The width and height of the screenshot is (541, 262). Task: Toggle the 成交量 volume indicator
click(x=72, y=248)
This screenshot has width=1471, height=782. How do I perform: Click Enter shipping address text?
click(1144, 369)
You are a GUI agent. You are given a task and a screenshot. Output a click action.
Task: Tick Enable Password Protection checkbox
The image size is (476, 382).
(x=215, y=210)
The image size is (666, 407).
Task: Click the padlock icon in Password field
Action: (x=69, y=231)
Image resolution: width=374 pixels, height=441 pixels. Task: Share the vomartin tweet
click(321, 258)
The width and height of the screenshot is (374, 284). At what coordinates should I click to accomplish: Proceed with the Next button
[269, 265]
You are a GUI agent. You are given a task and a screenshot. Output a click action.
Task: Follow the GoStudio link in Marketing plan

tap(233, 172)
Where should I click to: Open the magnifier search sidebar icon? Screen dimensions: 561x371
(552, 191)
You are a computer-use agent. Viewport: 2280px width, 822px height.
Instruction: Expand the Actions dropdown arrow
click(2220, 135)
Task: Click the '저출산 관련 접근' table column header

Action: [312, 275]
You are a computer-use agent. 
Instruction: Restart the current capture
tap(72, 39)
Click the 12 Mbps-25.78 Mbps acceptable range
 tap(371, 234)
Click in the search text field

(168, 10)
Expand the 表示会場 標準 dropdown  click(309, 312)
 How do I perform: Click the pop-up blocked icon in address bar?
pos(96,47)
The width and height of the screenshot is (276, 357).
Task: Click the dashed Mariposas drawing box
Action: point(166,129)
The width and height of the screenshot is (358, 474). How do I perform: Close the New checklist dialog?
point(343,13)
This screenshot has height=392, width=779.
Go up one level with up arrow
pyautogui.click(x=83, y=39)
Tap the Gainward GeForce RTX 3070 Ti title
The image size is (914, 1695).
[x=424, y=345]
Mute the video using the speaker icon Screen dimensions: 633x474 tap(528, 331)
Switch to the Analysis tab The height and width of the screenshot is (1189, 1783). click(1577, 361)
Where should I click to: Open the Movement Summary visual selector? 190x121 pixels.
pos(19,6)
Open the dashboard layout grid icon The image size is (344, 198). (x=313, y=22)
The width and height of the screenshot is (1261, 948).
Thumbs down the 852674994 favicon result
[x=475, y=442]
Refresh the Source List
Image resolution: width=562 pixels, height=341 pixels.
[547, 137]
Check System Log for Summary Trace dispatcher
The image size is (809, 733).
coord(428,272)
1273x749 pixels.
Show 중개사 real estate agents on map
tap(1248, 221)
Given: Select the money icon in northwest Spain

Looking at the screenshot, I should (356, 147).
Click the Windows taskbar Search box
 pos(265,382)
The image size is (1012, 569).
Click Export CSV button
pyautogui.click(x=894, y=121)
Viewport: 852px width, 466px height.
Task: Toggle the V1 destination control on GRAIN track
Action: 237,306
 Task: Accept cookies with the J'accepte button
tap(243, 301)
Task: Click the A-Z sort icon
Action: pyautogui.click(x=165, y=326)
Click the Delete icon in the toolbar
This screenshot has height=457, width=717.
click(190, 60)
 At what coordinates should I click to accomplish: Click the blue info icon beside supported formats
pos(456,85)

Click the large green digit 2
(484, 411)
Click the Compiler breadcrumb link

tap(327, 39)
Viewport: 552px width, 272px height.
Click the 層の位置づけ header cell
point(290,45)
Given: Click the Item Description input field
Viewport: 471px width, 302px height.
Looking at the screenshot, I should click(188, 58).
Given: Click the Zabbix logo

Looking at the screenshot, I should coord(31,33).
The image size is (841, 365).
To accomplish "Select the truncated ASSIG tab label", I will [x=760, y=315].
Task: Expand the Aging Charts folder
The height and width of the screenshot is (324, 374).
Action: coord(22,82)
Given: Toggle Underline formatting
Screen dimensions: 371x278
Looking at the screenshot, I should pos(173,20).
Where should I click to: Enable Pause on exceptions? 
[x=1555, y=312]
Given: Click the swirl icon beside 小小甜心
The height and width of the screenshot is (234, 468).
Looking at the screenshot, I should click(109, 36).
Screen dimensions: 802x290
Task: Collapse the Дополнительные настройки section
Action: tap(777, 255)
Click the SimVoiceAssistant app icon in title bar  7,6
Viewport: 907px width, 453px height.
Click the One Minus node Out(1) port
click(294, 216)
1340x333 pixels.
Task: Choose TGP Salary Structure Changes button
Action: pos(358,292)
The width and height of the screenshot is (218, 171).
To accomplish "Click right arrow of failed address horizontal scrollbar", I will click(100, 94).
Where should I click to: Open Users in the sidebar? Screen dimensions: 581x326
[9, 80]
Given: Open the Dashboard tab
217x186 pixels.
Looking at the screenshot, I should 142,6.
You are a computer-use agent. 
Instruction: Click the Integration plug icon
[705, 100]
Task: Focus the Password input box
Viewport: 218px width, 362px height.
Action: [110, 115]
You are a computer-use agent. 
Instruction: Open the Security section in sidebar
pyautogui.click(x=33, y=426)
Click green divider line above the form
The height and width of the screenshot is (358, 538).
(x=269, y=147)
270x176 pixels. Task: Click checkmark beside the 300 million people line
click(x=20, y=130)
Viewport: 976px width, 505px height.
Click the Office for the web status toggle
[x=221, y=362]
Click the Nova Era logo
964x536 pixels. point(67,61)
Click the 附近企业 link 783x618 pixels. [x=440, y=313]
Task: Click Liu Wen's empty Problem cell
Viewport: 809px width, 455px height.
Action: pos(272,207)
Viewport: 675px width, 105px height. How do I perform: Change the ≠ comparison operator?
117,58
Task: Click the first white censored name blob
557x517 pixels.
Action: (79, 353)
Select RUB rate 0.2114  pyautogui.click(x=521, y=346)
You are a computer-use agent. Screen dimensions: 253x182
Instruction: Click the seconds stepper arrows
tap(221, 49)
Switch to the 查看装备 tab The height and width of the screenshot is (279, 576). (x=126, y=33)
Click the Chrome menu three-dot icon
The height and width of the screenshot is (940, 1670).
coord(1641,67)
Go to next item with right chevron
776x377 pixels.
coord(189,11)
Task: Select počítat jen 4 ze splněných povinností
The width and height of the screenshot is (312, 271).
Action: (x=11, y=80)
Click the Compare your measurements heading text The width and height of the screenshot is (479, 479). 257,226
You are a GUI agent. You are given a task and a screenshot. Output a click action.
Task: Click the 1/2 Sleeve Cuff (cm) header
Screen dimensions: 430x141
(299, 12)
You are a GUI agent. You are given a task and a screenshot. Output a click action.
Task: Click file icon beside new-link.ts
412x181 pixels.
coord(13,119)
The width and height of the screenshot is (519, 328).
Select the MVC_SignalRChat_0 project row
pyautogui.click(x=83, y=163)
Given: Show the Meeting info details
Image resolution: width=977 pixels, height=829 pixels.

__Do this__
Reproduce the part of the material that opens with the line containing "The image size is (841, 365)." and closes with the line containing "Action: pos(272,207)", swapping "Dashboard" for "Overview" and leaving everything else unchanged.

__Response below__
The image size is (841, 365).
To accomplish "Select the truncated ASSIG tab label", I will [x=760, y=315].
Task: Expand the Aging Charts folder
The height and width of the screenshot is (324, 374).
Action: coord(22,82)
Given: Toggle Underline formatting
Screen dimensions: 371x278
Looking at the screenshot, I should pos(173,20).
Where should I click to: Enable Pause on exceptions? 
[x=1555, y=312]
Given: Click the swirl icon beside 小小甜心
The height and width of the screenshot is (234, 468).
Looking at the screenshot, I should click(109, 36).
Screen dimensions: 802x290
Task: Collapse the Дополнительные настройки section
Action: tap(777, 255)
Click the SimVoiceAssistant app icon in title bar  7,6
Viewport: 907px width, 453px height.
Click the One Minus node Out(1) port
click(294, 216)
1340x333 pixels.
Task: Choose TGP Salary Structure Changes button
Action: pos(358,292)
The width and height of the screenshot is (218, 171).
To accomplish "Click right arrow of failed address horizontal scrollbar", I will click(100, 94).
Where should I click to: Open Users in the sidebar? Screen dimensions: 581x326
[9, 80]
Given: Open the Overview tab
217x186 pixels.
Looking at the screenshot, I should 142,6.
You are a computer-use agent. 
Instruction: Click the Integration plug icon
[705, 100]
Task: Focus the Password input box
Viewport: 218px width, 362px height.
Action: [110, 115]
You are a computer-use agent. 
Instruction: Open the Security section in sidebar
pyautogui.click(x=33, y=426)
Click green divider line above the form
The height and width of the screenshot is (358, 538).
(x=269, y=147)
270x176 pixels. Task: Click checkmark beside the 300 million people line
click(x=20, y=130)
Viewport: 976px width, 505px height.
Click the Office for the web status toggle
[x=221, y=362]
Click the Nova Era logo
964x536 pixels. point(67,61)
Click the 附近企业 link 783x618 pixels. [x=440, y=313]
Task: Click Liu Wen's empty Problem cell
Viewport: 809px width, 455px height.
Action: pos(272,207)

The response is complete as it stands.